In most cases, it does not need treatment, but patients will be monitored at least annually and should have blood tests 3-4 times a year. During this time, it is important to watch out for pain, fatigue and weight loss, and to report these symptoms to your doctor. About one in 10 patients diagnosed with smouldering myeloma will develop active myeloma in the first year after diagnosis. About 3% will develop active myeloma in the following year and about 1% each year after that.
Smouldering myeloma is often diagnosed when a blood test, taken for other reasons, reveals a high level of overall protein in the blood, which will then be investigated further. A blood paraprotein level of 30g/L (grams per litre) or higher (or urinary protein of 500mg in 24 hours or higher), together with a level of 10-60% of abnormal plasma cells in the bone marrow, indicate a diagnosis of smouldering myeloma. There will be normal kidney function, no anaemia, no bone lesions and a normal level of blood calcium.

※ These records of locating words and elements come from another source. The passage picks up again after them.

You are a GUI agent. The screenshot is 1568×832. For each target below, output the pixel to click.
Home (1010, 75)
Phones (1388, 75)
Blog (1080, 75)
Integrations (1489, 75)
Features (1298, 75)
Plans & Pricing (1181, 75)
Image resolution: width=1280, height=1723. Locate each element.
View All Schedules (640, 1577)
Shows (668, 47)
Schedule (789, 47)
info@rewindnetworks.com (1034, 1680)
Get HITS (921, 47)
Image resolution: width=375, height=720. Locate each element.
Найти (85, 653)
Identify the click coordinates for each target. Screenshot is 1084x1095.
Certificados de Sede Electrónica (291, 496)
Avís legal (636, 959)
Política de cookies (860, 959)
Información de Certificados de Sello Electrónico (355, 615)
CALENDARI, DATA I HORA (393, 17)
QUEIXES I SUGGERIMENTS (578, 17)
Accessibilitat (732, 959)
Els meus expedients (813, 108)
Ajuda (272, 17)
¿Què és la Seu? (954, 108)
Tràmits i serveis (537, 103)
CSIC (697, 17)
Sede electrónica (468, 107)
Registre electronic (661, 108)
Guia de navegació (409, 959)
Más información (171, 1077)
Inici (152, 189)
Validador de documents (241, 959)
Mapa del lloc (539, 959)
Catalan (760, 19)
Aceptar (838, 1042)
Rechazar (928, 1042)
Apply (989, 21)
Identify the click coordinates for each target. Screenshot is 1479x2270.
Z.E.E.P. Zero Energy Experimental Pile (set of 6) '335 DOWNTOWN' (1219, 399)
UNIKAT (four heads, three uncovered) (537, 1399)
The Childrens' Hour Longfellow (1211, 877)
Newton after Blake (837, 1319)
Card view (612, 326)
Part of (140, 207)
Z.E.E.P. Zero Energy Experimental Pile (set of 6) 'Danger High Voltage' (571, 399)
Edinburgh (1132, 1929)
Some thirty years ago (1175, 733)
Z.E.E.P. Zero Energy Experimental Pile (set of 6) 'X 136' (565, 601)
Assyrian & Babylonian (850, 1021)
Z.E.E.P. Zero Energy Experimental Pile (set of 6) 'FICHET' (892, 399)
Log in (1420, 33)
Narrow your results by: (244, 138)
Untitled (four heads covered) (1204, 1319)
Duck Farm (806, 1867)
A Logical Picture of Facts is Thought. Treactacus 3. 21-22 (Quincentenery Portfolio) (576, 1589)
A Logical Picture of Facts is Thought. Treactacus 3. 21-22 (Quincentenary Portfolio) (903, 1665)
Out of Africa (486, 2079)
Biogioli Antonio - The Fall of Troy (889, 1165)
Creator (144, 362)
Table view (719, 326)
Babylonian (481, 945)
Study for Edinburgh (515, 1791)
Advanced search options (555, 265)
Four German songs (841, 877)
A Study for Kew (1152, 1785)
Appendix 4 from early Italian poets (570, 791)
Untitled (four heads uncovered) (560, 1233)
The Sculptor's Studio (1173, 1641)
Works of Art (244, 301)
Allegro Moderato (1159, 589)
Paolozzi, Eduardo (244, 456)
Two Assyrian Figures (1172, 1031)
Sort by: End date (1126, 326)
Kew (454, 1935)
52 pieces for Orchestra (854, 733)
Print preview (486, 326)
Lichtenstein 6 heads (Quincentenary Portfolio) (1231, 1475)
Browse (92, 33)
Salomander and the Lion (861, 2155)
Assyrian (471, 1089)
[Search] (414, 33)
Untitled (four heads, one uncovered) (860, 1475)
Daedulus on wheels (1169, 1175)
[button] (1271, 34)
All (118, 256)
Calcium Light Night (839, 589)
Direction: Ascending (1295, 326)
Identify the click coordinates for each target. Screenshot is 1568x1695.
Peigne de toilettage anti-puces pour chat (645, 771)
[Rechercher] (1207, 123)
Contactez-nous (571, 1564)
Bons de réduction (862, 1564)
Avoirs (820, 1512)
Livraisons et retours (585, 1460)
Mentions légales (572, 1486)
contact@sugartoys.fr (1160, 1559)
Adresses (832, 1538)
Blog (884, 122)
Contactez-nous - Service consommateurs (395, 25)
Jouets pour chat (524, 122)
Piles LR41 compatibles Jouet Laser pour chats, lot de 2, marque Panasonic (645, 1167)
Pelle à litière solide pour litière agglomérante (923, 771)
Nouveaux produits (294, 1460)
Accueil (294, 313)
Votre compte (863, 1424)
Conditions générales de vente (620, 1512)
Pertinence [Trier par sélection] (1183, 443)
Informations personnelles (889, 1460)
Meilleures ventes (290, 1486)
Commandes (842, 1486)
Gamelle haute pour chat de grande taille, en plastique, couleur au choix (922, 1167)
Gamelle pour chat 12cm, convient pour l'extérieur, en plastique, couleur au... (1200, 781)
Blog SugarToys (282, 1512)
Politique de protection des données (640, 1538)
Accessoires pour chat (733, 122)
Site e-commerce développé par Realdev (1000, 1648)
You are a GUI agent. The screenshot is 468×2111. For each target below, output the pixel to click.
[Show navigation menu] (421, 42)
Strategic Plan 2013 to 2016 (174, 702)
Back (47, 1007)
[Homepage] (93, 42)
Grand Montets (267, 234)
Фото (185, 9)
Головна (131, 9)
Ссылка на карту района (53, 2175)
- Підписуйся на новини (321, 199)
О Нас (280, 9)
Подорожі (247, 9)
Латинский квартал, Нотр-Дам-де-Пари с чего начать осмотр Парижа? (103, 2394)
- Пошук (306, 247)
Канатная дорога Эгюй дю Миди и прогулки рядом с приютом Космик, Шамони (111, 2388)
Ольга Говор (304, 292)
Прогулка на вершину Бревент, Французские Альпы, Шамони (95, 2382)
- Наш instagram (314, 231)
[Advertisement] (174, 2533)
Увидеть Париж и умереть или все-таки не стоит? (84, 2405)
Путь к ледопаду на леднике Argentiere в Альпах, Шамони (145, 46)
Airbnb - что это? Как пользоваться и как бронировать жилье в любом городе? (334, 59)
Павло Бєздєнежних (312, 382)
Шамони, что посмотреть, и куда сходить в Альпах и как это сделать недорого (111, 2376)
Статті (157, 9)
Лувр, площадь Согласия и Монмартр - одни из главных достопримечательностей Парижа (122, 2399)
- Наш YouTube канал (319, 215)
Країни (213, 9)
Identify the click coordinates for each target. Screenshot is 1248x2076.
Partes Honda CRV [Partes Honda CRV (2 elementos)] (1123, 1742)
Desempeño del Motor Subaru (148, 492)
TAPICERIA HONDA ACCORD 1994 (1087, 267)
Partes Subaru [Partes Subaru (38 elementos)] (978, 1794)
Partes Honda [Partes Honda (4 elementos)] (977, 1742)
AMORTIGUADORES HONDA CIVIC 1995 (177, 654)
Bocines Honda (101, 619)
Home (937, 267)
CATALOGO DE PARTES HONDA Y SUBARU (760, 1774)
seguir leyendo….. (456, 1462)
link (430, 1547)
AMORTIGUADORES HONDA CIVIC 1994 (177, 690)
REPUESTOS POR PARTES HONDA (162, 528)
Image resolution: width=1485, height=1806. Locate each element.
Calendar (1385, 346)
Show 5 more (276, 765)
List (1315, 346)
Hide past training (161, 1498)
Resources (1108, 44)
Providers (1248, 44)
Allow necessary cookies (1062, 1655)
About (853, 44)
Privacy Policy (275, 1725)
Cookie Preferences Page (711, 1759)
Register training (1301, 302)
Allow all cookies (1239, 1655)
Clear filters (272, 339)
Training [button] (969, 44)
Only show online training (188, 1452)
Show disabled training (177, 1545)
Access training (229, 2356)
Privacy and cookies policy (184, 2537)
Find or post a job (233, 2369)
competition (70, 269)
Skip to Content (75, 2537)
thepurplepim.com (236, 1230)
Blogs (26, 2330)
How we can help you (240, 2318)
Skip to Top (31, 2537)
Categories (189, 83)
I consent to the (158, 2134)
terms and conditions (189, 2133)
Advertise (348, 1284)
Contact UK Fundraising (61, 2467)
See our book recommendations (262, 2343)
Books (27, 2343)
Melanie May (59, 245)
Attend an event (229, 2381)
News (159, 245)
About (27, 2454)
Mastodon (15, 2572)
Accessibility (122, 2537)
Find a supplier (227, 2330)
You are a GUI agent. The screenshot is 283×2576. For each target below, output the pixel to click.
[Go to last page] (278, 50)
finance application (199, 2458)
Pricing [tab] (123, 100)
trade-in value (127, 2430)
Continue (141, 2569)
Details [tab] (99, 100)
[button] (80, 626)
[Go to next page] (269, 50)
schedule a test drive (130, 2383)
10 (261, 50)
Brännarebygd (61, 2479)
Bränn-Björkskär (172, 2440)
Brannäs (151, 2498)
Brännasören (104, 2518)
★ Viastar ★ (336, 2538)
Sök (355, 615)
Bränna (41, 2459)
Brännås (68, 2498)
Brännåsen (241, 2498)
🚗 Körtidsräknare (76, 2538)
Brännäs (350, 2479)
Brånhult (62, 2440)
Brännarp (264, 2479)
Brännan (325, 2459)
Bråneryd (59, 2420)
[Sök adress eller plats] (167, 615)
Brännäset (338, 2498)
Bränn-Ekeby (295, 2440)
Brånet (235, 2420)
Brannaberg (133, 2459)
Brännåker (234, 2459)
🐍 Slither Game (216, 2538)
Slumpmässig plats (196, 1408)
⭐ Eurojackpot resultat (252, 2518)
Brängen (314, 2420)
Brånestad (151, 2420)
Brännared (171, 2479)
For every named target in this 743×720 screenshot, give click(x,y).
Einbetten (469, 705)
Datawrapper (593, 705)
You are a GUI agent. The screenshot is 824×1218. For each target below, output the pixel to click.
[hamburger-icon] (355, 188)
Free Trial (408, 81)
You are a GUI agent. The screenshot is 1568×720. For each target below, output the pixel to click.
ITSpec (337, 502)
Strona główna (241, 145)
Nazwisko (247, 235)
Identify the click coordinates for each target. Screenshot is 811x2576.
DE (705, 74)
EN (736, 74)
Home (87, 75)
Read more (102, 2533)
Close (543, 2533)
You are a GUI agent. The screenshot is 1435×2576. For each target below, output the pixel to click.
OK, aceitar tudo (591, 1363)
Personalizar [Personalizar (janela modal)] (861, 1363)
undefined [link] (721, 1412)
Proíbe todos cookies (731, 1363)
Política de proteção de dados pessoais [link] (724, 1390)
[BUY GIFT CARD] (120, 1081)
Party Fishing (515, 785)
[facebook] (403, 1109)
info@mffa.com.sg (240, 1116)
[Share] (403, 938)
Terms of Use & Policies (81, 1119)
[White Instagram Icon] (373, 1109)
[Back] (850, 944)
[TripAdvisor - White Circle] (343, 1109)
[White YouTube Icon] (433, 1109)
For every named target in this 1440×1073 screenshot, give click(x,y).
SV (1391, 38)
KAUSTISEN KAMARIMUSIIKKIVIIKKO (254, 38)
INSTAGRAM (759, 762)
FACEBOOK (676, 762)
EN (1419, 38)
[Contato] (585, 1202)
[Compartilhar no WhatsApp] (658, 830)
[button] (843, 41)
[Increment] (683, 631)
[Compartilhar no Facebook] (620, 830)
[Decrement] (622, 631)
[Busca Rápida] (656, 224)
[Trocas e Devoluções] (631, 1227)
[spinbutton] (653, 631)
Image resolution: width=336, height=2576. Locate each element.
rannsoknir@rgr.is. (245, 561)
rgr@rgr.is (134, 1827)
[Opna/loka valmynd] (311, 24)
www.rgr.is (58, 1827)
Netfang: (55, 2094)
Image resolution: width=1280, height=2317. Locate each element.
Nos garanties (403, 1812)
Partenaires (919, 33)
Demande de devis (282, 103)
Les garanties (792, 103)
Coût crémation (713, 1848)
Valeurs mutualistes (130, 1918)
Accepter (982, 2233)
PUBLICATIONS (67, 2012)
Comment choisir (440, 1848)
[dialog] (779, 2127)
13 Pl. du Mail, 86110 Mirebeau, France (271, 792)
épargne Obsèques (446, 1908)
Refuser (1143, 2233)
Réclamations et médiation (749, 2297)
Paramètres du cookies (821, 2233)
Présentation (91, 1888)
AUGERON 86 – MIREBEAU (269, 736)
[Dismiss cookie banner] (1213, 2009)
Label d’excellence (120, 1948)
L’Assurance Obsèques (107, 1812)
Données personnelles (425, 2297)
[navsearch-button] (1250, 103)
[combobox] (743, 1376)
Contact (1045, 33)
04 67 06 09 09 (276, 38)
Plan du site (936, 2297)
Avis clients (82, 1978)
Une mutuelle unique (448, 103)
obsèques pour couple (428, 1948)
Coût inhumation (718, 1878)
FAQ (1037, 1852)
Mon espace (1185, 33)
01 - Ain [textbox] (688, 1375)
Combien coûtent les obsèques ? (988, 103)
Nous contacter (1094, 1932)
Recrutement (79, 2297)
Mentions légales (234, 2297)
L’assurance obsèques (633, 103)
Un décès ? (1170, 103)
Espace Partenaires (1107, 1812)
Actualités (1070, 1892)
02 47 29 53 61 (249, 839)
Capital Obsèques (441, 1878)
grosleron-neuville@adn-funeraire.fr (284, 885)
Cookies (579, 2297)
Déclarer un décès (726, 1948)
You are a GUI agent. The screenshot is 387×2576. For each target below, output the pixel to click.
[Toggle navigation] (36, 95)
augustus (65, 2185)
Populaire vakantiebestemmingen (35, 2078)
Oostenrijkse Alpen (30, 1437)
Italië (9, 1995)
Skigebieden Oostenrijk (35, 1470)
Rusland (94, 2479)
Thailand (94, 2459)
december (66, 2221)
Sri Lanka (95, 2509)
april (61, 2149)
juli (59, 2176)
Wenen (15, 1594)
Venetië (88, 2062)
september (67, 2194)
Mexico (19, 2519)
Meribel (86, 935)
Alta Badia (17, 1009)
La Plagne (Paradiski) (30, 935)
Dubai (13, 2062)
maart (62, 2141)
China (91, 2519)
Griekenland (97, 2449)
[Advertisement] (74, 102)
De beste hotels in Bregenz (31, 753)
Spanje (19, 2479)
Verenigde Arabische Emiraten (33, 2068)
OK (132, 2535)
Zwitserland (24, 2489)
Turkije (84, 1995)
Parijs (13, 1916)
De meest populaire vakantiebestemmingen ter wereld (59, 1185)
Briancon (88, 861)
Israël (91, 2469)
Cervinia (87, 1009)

While no treatment is given for most smouldering myeloma patients, as the benefit is outweighed by the potential side-effects, a small proportion of patients can be at a high risk of developing active myeloma within the next 1-2 years. Active research is ongoing at this moment to establish what causes this higher risk. For these patients, early treatment may be beneficial and can delay progression to active myeloma. Treatment may be recommended if the level of plasma cells in the bone marrow, or free light chains in the blood, reach a high level, or if an MRI scan shows areas of bone abnormality.